We stopped in the shade of a solitary acacia. The sun was starting to set. Blackmoon untied us so that we could eat the slices of dried meat he gave us in brown paper and went and sat down halfway between the pick-up, where Joma was, and us.

‘Playing hard to get or what?’ Joma shouted to him. ‘Come over here.’

Blackmoon stood up reluctantly and joined his chief, who handed him a can of food and a metal canteen.

‘What’s the matter?’

Blackmoon shrugged.

‘You usually ramble on even when you have nothing to say.’

Blackmoon lifted the canteen to his mouth in order not to reply. Joma took out a large knife, cut a piece from his slice of dried meat and bit into it without taking his eyes off his subordinate. He started talking to him in a patois that Bruno translated for me simultaneously.

‘Why don’t you say anything?’

‘Do I have to?’

‘I don’t like your silence, Chaolo. Should I take it that you’re angry with me about something but you don’t dare lance the boil?’

‘What boil?’

‘Precisely. What’s the problem?’

‘I don’t know what you’re talking about.’

‘No kidding!’

Blackmoon turned away in order not to have to suffer Joma’s inquisitive gaze. But he knew that Joma was waiting for an explanation and that he wouldn’t give up until he got it.

‘Well?’ Joma insisted.

‘You won’t listen to me anyway.’

‘I’m not deaf.’

‘No, I don’t want to get into an argument with you.’

‘So it’s as bad as that, is it?’

‘Please, Joma, just drop it. I’m not in the mood.’

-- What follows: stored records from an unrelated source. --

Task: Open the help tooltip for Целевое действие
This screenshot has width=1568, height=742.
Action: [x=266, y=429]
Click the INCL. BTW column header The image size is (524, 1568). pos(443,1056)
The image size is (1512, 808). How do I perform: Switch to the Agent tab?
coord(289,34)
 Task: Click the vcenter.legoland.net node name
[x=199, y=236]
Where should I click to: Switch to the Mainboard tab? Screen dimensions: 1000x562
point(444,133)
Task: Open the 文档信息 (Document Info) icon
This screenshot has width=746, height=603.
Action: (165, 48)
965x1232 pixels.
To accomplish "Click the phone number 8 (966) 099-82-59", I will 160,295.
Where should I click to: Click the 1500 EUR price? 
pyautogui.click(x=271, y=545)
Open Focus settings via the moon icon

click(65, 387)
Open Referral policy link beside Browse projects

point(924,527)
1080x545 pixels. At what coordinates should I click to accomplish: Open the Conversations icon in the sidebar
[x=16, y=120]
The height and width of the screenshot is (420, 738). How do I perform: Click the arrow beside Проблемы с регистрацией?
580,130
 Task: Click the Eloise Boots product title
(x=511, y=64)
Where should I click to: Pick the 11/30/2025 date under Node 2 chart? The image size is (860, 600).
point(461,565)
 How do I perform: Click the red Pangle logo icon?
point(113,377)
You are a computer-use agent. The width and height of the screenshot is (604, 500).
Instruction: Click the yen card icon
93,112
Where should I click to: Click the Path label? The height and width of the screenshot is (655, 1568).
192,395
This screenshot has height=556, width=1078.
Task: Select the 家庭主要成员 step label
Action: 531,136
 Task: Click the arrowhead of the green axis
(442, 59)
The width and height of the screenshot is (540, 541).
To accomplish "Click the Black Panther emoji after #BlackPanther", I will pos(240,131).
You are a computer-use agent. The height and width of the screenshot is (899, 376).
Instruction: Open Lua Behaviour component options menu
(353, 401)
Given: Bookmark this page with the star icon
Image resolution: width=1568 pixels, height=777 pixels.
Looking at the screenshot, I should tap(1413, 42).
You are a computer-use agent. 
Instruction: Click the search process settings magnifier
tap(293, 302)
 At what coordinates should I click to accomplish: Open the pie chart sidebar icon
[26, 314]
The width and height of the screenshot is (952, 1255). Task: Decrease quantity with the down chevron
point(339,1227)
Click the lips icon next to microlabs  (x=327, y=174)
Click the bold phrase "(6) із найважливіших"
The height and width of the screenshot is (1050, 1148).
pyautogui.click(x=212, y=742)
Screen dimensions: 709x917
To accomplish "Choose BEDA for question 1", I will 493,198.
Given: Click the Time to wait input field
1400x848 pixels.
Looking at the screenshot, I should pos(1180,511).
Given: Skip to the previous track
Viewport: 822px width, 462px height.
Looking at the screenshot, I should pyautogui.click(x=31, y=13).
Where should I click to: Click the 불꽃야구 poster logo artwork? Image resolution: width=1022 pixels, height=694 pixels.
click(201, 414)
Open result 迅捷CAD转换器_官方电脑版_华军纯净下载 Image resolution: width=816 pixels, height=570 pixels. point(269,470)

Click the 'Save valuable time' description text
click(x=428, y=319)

‘Just try. I’m not going to eat you.’

Blackmoon shook his head. ‘You’re going to get upset, and then you’ll make my head spin with your theories.’

‘Are you going to come out with it, or what?’ Joma roared, spattering saliva from his mouth.

‘You see? I haven’t said anything yet, and you’re already making a fuss.’

Joma put his meal down on the ground and looked his subordinate up and down, his cheekbones throbbing with anger. ‘I’m listening …’

Blackmoon hunched his shoulders and breathed in and out like a boxer on his stool after a tough round. He raised his eyes to his chief, lowered them again, then lifted them as if lifting a burden. Having summoned both his breath and his courage, he said, ‘You’re the teacher I always dreamt of having, Joma. I wasn’t your boy, I was your pupil. But I don’t like the teaching you’ve forced on me.’